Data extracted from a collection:
=-=-=
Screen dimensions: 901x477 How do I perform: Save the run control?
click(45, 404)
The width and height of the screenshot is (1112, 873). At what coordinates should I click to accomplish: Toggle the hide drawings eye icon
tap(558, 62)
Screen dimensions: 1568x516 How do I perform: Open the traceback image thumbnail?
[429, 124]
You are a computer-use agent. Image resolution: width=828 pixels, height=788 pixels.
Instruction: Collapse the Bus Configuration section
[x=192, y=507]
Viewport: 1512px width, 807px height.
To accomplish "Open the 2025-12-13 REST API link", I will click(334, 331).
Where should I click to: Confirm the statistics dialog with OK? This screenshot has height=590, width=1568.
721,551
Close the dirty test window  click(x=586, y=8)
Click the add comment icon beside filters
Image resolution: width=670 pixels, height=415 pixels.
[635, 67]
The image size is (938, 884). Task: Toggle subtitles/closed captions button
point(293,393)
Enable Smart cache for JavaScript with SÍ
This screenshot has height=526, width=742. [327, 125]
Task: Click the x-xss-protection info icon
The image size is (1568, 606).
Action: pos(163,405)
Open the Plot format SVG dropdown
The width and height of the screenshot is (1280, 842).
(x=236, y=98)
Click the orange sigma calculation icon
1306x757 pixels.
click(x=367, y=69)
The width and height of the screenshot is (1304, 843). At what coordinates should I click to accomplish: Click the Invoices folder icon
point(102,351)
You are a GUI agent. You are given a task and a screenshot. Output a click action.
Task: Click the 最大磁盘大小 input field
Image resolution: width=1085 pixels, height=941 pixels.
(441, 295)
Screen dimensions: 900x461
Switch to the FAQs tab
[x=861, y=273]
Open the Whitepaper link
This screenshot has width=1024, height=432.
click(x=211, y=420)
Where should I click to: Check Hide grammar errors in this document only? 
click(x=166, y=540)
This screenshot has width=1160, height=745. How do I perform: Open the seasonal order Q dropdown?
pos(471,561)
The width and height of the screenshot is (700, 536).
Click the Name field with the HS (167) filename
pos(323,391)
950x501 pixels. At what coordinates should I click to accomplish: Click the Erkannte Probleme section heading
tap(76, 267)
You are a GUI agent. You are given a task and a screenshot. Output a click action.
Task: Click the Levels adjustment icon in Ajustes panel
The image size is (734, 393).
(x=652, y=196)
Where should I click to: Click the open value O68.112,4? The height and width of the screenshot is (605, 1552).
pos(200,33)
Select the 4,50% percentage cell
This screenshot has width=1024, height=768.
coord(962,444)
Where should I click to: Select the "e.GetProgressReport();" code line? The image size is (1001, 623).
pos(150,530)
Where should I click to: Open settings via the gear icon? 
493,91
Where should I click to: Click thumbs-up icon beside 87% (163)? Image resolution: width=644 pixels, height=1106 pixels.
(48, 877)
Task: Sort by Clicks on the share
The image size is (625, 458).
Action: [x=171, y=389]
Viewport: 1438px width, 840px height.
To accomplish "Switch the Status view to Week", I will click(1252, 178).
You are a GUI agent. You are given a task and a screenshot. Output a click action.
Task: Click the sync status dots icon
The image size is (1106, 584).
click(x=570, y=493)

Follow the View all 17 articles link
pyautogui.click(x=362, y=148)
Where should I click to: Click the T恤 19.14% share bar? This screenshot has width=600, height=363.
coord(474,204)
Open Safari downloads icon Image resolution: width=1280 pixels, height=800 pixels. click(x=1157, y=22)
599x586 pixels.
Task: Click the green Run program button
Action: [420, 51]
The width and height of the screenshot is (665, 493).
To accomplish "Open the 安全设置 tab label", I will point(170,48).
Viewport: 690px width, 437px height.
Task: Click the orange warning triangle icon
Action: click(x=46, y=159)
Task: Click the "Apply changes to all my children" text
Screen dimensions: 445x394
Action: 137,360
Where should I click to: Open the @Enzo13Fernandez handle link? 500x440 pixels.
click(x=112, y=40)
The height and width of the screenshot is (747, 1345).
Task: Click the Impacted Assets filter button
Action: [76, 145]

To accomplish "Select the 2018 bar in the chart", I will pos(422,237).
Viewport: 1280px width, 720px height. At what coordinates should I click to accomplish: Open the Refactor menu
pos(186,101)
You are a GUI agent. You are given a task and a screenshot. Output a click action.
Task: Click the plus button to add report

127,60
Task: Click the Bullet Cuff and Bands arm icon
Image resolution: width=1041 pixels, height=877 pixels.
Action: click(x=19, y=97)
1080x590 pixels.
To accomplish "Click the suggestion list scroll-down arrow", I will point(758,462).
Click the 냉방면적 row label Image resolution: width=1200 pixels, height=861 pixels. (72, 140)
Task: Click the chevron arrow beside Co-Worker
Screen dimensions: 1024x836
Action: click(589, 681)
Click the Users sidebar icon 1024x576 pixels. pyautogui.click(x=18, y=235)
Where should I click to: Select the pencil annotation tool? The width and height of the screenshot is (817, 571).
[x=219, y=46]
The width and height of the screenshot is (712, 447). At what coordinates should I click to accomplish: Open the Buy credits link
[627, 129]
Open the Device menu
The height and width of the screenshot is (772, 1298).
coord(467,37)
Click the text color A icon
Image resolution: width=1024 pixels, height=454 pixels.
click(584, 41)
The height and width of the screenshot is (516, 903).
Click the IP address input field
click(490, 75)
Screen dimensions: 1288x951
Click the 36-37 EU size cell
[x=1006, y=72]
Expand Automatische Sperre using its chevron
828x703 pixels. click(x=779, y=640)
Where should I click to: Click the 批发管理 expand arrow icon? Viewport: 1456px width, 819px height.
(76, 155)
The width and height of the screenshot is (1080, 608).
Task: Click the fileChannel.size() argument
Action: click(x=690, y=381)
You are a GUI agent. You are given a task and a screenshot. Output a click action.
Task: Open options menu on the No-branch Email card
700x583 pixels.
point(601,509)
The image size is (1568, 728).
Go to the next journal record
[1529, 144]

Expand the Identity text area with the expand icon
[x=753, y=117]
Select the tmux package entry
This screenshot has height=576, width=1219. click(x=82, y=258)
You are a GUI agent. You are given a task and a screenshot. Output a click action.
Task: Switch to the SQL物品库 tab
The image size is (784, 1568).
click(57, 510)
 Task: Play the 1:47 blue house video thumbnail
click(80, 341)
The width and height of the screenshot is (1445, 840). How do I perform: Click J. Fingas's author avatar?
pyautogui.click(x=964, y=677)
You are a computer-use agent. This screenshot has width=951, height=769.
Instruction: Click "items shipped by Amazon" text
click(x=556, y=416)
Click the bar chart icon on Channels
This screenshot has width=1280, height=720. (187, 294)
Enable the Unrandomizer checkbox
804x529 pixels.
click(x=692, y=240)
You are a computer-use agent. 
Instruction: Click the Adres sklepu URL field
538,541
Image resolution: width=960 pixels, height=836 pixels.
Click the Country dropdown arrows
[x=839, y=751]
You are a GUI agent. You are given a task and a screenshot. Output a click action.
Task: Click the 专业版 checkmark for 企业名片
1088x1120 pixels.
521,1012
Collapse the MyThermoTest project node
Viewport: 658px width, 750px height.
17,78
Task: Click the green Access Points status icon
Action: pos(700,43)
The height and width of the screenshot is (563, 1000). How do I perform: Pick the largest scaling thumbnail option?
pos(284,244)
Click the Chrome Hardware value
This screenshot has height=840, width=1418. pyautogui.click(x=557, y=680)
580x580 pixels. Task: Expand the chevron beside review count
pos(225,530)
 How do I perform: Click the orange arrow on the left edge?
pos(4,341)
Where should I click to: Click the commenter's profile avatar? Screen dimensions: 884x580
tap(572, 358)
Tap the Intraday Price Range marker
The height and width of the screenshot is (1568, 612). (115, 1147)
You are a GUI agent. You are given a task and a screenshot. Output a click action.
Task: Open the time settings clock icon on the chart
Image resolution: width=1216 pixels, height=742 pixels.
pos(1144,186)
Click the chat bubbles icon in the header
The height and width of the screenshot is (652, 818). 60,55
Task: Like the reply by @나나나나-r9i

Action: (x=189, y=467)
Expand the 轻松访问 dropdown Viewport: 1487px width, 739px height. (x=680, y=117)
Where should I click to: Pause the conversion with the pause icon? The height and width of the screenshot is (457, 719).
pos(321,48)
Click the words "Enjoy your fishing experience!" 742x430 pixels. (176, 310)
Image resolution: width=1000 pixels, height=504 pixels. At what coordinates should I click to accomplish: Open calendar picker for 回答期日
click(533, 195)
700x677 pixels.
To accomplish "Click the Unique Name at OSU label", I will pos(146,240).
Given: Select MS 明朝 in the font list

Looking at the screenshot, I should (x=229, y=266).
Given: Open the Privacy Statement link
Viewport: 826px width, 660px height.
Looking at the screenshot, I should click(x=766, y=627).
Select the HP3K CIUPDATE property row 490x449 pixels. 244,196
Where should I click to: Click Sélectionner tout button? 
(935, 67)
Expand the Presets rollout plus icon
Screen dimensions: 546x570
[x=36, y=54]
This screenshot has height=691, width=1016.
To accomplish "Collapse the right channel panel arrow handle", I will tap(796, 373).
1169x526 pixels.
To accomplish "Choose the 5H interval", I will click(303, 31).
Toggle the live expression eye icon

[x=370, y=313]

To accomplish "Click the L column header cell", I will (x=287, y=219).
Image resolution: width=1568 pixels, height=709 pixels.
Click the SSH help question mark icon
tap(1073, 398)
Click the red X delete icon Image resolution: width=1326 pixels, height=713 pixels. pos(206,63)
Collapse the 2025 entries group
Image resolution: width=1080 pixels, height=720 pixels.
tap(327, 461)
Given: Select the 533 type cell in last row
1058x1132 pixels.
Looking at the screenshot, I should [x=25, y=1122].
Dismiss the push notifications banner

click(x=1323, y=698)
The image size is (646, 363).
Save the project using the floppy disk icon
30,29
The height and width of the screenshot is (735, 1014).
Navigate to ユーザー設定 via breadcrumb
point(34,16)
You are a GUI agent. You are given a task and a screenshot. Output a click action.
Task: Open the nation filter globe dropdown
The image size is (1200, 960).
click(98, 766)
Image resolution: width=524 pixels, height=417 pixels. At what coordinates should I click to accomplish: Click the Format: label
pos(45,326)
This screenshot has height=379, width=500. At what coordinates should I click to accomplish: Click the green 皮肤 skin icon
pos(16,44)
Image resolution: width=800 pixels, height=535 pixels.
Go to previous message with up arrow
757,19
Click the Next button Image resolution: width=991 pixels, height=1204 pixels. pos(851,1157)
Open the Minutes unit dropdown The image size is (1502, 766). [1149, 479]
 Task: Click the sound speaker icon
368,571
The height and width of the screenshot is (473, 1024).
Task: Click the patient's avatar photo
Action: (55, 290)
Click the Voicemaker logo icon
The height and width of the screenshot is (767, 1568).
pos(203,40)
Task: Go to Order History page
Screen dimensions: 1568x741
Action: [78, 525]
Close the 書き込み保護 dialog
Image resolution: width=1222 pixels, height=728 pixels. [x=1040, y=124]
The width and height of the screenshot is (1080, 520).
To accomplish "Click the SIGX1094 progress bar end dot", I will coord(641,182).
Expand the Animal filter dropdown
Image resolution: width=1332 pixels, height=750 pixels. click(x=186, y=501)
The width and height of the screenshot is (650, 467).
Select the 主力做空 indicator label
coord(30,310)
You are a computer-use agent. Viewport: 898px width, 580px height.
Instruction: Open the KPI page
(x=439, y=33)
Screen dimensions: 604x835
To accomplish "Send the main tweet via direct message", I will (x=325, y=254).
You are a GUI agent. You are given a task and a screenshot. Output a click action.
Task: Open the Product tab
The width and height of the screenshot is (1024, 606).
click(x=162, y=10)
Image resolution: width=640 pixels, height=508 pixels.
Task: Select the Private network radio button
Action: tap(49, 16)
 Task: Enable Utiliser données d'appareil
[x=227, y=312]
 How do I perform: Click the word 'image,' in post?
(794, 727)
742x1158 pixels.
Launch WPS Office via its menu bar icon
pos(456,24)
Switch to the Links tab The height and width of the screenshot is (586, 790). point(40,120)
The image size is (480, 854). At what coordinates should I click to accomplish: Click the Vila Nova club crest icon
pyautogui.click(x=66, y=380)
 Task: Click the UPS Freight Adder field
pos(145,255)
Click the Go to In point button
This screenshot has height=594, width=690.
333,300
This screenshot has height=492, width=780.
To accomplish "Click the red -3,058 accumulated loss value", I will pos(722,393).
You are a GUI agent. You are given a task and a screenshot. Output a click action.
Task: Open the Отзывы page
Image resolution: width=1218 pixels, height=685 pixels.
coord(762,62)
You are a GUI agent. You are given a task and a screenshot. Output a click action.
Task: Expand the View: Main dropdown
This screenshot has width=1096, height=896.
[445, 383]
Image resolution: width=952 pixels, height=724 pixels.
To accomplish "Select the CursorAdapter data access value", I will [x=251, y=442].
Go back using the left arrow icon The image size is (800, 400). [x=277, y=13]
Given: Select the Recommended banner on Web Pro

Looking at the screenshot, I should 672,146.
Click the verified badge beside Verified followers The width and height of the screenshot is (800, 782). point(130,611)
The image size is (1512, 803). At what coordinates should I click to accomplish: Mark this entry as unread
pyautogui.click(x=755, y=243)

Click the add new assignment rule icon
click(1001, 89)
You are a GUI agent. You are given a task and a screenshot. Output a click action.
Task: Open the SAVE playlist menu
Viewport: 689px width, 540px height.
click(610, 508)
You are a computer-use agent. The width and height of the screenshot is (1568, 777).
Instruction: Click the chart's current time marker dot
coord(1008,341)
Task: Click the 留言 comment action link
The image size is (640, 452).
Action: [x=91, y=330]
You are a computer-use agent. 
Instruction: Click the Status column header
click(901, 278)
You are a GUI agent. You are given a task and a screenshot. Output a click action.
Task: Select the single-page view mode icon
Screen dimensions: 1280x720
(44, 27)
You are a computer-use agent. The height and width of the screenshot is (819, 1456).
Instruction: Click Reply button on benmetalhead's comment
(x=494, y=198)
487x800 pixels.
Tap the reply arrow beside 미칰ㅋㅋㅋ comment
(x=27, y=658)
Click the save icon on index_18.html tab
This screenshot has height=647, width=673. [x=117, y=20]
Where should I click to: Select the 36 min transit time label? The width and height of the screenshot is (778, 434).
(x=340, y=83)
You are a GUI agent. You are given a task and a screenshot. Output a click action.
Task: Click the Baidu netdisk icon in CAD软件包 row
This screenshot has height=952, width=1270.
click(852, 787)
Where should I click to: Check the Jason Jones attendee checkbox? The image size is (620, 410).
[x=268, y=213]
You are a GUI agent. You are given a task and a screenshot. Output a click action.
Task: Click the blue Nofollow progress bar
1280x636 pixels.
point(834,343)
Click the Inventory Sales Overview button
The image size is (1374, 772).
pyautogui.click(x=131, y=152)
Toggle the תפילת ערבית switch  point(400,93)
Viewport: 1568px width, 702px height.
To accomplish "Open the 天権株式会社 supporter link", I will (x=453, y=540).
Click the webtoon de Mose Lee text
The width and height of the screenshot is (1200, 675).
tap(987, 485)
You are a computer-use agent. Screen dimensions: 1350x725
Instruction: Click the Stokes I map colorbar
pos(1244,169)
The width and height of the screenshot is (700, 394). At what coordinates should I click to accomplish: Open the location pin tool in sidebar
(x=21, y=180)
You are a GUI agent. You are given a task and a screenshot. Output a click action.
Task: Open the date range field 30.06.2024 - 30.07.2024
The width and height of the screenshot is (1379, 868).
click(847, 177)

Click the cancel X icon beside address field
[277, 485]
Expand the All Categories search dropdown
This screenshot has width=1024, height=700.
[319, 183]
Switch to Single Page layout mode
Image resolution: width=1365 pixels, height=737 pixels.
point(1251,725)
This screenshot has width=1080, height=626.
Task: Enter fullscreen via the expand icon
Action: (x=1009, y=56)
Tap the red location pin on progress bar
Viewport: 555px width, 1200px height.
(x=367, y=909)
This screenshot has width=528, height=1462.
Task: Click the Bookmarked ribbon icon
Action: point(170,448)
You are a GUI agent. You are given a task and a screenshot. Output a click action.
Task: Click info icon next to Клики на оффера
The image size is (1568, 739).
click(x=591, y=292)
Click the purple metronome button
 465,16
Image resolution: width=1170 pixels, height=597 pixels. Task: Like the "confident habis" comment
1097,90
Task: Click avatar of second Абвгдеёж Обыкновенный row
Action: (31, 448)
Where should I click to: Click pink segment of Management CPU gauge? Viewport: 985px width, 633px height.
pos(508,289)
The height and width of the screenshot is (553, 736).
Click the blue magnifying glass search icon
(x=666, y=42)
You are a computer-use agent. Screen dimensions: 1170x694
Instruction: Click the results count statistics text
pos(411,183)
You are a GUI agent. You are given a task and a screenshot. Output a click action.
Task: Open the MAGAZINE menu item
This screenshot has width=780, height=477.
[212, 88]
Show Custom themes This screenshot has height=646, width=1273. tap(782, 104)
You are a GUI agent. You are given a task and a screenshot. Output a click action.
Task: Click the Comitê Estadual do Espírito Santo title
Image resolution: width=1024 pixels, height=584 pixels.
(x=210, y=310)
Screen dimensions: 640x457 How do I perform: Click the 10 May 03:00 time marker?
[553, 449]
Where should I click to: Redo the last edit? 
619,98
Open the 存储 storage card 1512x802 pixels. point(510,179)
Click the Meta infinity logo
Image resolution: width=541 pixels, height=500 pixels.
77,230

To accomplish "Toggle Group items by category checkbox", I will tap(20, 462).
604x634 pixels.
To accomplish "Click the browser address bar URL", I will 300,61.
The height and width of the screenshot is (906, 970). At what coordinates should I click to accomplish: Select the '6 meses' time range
=-=-=
Please reproduce, exactly as they appear above, the lines from the line containing "Task: Click the Levels" up to and including the line containing "Select the 4,50% percentage cell".

Task: Click the Levels adjustment icon in Ajustes panel
The image size is (734, 393).
(x=652, y=196)
Where should I click to: Click the open value O68.112,4? The height and width of the screenshot is (605, 1552).
pos(200,33)
Select the 4,50% percentage cell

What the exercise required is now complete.